___ Raw data ___

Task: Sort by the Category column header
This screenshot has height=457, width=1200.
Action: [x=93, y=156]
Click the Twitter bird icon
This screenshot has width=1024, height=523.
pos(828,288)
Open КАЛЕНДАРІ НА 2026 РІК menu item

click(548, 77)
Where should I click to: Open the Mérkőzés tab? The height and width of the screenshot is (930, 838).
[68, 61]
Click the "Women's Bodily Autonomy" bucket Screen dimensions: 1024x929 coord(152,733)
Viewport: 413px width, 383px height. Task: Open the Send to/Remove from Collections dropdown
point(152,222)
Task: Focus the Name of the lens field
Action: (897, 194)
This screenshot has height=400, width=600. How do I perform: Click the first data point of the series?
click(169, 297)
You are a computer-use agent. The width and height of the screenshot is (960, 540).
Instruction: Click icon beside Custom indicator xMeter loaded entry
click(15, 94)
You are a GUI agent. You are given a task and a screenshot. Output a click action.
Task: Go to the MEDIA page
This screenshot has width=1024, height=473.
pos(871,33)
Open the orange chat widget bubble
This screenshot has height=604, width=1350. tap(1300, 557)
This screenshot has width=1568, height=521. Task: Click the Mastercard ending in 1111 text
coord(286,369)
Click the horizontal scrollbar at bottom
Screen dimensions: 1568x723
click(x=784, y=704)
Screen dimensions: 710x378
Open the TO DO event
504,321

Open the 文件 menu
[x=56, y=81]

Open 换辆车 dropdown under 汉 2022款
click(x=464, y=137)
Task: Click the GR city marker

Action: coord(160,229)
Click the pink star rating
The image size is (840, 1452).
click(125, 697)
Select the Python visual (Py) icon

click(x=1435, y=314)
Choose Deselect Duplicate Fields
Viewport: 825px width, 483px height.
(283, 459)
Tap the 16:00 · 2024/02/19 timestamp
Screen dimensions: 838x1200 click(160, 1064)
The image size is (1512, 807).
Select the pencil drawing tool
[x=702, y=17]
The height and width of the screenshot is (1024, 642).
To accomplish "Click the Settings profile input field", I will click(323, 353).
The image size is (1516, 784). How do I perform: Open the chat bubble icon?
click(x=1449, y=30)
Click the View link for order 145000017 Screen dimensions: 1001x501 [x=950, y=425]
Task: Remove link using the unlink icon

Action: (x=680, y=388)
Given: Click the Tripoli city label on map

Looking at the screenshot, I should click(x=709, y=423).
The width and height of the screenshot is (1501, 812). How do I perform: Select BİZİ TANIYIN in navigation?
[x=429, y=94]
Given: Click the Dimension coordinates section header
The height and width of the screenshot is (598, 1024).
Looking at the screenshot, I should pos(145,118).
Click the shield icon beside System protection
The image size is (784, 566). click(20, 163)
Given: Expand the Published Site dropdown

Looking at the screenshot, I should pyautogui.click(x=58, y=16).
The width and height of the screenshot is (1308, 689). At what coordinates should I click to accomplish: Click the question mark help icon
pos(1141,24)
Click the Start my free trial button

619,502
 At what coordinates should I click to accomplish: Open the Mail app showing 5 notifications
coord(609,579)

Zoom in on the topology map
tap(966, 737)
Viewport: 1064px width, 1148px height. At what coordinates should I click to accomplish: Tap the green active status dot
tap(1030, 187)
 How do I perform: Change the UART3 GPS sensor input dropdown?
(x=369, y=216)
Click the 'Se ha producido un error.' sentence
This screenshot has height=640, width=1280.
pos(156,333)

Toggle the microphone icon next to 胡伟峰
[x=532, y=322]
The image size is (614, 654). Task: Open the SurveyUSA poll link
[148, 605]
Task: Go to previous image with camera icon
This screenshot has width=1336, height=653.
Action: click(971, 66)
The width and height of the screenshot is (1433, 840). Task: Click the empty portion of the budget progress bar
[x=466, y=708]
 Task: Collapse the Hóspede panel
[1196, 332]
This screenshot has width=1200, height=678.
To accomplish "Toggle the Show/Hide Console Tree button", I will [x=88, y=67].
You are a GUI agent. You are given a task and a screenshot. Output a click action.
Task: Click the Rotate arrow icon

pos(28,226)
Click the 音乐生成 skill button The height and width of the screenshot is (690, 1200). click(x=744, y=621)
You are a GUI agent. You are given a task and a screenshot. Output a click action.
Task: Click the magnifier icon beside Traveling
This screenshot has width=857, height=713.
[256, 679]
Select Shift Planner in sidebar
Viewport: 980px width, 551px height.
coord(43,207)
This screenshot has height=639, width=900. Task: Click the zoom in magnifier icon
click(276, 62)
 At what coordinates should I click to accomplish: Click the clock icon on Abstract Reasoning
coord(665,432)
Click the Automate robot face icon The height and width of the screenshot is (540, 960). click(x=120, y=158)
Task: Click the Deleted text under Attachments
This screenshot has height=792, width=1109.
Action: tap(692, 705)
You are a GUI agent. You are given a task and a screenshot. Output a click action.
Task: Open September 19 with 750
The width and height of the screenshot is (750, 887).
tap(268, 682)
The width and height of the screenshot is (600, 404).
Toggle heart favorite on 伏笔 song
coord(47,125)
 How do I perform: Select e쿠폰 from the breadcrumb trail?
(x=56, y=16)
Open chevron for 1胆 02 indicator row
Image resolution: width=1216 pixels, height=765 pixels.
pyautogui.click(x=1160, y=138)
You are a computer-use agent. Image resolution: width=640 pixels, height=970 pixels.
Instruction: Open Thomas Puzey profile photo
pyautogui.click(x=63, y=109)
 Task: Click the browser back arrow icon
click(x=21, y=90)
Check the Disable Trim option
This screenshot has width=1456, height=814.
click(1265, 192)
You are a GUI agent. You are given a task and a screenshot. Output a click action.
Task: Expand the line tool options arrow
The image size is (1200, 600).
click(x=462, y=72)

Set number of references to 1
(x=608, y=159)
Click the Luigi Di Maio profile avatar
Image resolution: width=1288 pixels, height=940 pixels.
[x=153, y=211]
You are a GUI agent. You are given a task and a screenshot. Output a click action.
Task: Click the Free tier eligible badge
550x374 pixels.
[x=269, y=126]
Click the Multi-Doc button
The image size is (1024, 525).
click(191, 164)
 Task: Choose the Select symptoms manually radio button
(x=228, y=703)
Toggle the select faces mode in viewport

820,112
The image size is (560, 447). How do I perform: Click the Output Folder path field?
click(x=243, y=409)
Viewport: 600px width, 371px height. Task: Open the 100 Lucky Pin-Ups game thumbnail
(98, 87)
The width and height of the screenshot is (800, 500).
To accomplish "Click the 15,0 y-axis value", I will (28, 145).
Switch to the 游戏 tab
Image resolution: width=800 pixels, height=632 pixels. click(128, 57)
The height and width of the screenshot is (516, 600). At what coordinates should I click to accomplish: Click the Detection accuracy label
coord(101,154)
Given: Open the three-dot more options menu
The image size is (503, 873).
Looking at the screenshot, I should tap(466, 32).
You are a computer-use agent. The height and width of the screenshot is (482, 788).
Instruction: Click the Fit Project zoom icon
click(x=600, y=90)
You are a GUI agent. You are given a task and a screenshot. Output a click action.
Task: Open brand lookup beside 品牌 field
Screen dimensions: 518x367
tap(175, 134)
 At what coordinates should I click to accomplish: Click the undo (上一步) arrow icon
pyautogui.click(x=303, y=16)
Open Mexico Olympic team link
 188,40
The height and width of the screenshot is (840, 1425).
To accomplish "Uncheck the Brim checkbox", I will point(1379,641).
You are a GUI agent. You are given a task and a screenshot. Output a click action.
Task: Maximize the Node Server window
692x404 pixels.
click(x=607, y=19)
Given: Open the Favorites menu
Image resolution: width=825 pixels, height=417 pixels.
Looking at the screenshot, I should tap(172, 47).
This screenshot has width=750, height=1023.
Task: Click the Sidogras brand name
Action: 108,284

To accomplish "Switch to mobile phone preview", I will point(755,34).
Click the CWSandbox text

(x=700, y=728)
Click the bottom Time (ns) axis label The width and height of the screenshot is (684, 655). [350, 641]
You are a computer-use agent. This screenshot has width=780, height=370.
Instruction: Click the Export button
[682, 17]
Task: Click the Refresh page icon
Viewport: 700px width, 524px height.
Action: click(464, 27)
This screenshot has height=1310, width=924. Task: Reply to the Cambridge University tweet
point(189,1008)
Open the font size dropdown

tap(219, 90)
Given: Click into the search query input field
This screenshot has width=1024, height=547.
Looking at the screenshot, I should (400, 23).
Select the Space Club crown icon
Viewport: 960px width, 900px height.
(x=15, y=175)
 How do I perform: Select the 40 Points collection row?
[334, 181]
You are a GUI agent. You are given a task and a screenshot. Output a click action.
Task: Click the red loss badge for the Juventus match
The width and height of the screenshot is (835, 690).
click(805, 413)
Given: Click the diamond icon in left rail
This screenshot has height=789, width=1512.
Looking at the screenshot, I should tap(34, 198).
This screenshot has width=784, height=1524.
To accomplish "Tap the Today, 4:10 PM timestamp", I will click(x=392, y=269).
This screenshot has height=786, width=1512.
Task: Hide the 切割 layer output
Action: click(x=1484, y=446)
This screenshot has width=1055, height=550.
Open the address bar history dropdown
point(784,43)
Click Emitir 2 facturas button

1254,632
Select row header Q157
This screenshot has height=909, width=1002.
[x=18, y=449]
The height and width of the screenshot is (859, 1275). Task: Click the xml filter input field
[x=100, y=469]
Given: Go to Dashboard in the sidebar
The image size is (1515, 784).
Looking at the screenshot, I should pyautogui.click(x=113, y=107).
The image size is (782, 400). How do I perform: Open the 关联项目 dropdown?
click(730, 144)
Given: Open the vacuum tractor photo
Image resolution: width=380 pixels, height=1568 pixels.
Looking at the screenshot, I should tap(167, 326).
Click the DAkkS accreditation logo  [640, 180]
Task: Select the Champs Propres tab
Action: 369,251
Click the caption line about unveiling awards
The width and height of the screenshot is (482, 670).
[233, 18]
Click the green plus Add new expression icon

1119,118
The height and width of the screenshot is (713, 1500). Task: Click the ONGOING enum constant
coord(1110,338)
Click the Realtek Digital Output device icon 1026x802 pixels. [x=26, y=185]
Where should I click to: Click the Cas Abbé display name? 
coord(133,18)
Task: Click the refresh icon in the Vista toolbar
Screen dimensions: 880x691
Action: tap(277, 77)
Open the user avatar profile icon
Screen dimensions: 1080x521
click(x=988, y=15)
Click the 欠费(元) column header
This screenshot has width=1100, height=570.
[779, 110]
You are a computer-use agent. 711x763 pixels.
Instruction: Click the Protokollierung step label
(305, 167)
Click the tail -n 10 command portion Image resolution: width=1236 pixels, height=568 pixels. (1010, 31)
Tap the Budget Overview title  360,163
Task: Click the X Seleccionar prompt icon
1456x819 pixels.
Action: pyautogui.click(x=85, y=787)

___

> _What you have to do_
Scan the listing above for the line that has "This screenshot has width=1200, height=678.", then copy exactly from that line through the line that has "Click the 音乐生成".

> _Response to the task_
This screenshot has width=1200, height=678.
To accomplish "Toggle the Show/Hide Console Tree button", I will [x=88, y=67].
You are a GUI agent. You are given a task and a screenshot. Output a click action.
Task: Click the Rotate arrow icon

pos(28,226)
Click the 音乐生成 skill button The height and width of the screenshot is (690, 1200). click(x=744, y=621)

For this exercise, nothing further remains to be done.